3. **Set up the conditions using powers:**
We are given $a_1 > 1$ and we need $a_2 < 1$. Since $a_1 > 1$, we can express $a_2$ as $a_1$ raised to some negative power. Let $a_2 = a_1^{-p}$, where $p$ is a positive number.
Now, each term $a_n$ can be written as $a_1^{\text{something}}$.
$a_n = a_1^{F_{n-2}} \times (a_1^{-p})^{F_{n-1}} = a_1^{F_{n-2} - p F_{n-1}}$.
Since $a_1 > 1$:
* If $a_n > 1$, it means the exponent is positive: $F_{n-2} - p F_{n-1} > 0$.
* If $a_n < 1$, it means the exponent is negative: $F_{n-2} - p F_{n-1} < 0$.

4. **Analyze the inequalities for $p$:**
* For odd $n$ (like $a_3, a_5, \ldots$), we need $F_{n-2} - p F_{n-1} > 0$, which means $p < \frac{F_{n-2}}{F_{n-1}}$.
* For even $n$ (like $a_4, a_6, \ldots$), we need $F_{n-2} - p F_{n-1} < 0$, which means $p > \frac{F_{n-2}}{F_{n-1}}$.

Let's write down the conditions for $p$:
* $a_3 > 1 \implies p < F_1/F_2 = 1/1 = 1$.
* $a_4 < 1 \implies p > F_2/F_3 = 1/2$.
* $a_5 > 1 \implies p < F_3/F_4 = 2/3$.
* $a_6 < 1 \implies p > F_4/F_5 = 3/5$.
* $a_7 > 1 \implies p < F_5/F_6 = 5/8$.
* $a_8 < 1 \implies p > F_6/F_7 = 8/13$.

5. **Find the exact value of $p$:**
We need $p$ to be:
$p < 1$
$p > 0.5$
$p < 0.666...$
$p > 0.6$
$p < 0.625$
$p > 0.615...$

These fractions ($1/1, 1/2, 2/3, 3/5, 5/8, 8/13, \ldots$) are ratios of consecutive Fibonacci numbers. This sequence of ratios gets closer and closer to a special number called the golden ratio conjugate, which is $\frac{\sqrt{5}-1}{2}$ (also written as $1/\phi$ or $\phi-1$). This value is approximately $0.618$.

Notice that the fractions $1/1, 2/3, 5/8, \ldots$ (for odd $n$) are decreasing and approaching $0.618$. So, $p$ must be less than all of these, meaning $p \le 0.618...$.
And the fractions $1/2, 3/5, 8/13, \ldots$ (for even $n$) are increasing and approaching $0.618$. So, $p$ must be greater than all of these, meaning $p \ge 0.618...$.
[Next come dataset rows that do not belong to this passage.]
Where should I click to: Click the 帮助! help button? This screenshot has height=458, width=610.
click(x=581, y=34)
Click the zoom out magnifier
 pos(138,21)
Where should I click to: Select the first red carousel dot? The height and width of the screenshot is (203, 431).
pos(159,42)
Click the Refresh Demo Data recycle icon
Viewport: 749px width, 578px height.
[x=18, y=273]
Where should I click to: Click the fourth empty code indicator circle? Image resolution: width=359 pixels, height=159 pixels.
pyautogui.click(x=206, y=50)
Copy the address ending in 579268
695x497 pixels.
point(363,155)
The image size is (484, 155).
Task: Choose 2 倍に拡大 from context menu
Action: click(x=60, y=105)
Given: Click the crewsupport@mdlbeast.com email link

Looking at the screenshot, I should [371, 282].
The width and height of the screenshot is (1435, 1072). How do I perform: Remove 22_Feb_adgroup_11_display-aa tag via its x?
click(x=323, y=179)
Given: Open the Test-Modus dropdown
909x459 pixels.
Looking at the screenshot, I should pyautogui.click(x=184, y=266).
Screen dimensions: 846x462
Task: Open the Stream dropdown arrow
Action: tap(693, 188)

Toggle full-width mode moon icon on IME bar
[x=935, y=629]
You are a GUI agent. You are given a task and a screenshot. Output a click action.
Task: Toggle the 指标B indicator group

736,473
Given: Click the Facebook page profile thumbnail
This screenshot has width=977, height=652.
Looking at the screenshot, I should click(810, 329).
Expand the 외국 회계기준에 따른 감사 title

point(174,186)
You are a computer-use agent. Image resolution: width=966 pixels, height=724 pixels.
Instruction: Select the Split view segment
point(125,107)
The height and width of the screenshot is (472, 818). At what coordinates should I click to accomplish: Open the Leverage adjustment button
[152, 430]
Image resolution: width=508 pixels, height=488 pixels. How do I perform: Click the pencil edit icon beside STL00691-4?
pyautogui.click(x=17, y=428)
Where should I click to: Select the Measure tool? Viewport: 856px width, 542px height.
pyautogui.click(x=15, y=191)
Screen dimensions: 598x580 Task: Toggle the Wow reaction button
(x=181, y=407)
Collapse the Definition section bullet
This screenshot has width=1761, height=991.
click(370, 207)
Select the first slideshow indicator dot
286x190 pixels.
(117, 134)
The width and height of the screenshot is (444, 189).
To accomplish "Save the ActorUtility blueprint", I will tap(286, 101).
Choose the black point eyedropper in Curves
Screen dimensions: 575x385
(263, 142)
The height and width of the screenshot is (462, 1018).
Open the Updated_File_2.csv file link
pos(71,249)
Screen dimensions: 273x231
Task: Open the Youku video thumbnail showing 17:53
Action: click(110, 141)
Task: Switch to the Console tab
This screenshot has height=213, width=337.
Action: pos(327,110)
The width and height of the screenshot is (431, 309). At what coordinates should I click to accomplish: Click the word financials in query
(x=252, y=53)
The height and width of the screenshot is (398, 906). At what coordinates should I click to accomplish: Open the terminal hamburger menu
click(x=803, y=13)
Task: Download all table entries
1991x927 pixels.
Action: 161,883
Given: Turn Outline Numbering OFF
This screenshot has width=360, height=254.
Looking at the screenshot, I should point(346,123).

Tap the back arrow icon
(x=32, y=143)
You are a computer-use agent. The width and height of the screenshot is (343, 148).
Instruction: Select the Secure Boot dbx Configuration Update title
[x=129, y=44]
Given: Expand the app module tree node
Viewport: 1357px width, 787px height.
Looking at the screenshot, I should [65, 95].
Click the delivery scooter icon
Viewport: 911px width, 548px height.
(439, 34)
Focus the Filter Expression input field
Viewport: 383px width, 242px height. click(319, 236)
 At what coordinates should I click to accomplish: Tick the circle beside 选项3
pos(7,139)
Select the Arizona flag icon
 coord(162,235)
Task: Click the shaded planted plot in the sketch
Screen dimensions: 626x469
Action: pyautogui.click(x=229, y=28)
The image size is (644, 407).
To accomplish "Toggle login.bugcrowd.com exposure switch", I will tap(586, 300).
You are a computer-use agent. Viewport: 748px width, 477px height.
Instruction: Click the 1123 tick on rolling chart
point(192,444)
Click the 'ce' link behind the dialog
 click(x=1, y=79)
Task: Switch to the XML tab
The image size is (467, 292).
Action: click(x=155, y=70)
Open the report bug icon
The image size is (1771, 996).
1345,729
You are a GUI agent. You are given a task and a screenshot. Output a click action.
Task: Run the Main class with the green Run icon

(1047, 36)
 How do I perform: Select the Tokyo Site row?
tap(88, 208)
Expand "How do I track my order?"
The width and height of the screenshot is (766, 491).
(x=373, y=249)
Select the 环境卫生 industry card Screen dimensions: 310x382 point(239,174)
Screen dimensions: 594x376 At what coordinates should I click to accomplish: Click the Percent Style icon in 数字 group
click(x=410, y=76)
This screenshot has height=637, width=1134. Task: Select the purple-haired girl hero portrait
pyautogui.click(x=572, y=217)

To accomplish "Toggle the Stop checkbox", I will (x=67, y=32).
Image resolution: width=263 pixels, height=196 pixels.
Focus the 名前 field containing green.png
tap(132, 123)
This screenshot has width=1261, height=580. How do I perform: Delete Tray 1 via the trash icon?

For $p$ to satisfy all these conditions, it must be exactly equal to the limit: $p = \frac{\sqrt{5}-1}{2}$.

6. **Verify the solution:**
If $p = \frac{\sqrt{5}-1}{2}$:
* For odd $n$, the condition is $p < \frac{F_{n-2}}{F_{n-1}}$. This is true because for odd $n$, $F_{n-2}/F_{n-1}$ is always greater than $\frac{\sqrt{5}-1}{2}$ (e.g., $1 > 0.618$, $2/3 \approx 0.666 > 0.618$, $5/8 = 0.625 > 0.618$).
* For even $n$, the condition is $p > \frac{F_{n-2}}{F_{n-1}}$. This is true because for even $n$, $F_{n-2}/F_{n-1}$ is always less than $\frac{\sqrt{5}-1}{2}$ (e.g., $1/2 = 0.5 < 0.618$, $3/5 = 0.6 < 0.618$, $8/13 \approx 0.615 < 0.618$).
So, setting $p = \frac{\sqrt{5}-1}{2}$ makes all conditions for $a_n > 1$ or $a_n < 1$ work perfectly!

7. **Conclusion:**
Yes, such sequences exist! You just need to pick any number for $a_1$ that is greater than 1. Then, $a_2$ must be equal to $a_1$ raised to the power of $-(\frac{\sqrt{5}-1}{2})$. For example, if $a_1 = 2$, then $a_2 = 2^{-(\frac{\sqrt{5}-1}{2})}$. Then you just keep multiplying the previous two terms to get the next one.